I interviewed mewithoutYou’s Aaron Weiss and reviewed their fantastic new album [Untitled] HERE. You can read an excerpt:

…the LP is home to mewithoutYou’s heaviest music yet. [A→B] Life was heavy, but [Untitled] is heavy in a much different way. There are parts of album opener “9:27a.m., 7/29” and “Another Head for Hydra” and “New Wine, New Skins” that instrumentally recall the noisy post-hardcore of The Jesus Lizard or the metallic heft of Quicksand, but in a way that sounds forward-thinking rather than revivalist. “Wendy & Betsy” sounds tense and chaotic and warped, like Unwound heard through a lens of swirling psychedelia. Lead single (and my personal favorite song) “Julia (or, ‘Holy to the LORD’ on the Bells of Horses)” sees mewithoutYou putting their own distinctive spin on Hum-style sludgy shoegaze, and taking melodic twists and turns that are both unexpected and highly satisfying.
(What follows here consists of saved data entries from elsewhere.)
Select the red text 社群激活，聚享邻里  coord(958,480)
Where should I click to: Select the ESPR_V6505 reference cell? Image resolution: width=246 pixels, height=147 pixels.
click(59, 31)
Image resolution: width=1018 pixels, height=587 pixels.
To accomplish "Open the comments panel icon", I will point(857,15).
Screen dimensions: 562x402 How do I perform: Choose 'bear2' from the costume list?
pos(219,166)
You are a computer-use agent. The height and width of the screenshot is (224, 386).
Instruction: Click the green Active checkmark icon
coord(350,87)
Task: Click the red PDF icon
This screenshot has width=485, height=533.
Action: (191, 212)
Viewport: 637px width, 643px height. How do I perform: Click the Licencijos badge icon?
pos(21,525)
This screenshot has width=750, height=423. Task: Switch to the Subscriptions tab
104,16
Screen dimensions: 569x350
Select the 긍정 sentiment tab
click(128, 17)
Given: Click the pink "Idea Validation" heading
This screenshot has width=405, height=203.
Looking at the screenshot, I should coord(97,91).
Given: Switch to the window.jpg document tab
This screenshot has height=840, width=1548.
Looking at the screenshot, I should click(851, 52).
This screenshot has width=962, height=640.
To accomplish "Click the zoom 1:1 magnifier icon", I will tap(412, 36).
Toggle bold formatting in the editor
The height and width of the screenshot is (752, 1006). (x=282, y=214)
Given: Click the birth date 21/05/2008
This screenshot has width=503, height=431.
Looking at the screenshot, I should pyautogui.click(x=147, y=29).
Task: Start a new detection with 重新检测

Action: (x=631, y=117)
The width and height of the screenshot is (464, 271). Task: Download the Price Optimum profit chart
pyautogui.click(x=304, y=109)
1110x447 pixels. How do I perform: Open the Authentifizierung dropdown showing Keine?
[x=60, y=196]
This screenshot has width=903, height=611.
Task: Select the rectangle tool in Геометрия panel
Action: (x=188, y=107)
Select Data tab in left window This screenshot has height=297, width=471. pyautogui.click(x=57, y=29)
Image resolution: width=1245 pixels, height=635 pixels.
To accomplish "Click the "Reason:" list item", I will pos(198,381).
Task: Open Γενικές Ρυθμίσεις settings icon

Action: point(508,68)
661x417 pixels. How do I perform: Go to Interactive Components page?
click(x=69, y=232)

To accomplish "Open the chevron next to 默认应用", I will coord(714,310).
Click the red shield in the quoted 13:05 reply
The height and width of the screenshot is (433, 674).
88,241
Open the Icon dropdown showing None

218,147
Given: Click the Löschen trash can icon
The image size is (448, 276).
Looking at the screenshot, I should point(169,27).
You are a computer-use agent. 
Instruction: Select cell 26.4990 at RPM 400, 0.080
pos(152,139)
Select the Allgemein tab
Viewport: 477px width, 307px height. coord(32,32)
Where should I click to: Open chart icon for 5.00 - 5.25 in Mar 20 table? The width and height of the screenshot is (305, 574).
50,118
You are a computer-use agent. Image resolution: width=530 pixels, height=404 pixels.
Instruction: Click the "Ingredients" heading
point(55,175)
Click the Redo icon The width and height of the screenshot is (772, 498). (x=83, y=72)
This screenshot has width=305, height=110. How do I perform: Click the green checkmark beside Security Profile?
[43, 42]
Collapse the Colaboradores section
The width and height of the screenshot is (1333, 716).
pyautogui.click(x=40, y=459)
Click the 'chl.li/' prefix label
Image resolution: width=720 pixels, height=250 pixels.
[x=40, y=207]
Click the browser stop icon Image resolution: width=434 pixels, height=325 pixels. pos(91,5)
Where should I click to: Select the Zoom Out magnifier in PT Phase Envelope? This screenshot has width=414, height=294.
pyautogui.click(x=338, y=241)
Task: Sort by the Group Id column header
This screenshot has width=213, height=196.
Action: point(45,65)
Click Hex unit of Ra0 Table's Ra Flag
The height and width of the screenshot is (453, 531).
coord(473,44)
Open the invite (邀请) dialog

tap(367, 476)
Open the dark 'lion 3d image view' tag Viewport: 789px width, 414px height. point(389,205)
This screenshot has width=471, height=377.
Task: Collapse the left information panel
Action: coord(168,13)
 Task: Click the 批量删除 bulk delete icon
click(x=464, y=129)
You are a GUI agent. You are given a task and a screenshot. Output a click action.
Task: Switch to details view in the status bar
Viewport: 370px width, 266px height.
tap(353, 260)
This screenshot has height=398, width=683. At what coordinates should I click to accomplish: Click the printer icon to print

Throughout all of those songs and a few others, frontman Aaron Weiss brings his voice to a more piercing scream than he ever has before — not so much his trademark, spoken word-inspired shout, but something much more guttural and throat-shredding. “I can speculate and say that from my perspective there was a fair amount of turmoil within and surrounding the band this time around,” Aaron tells us of the more aggressive direction.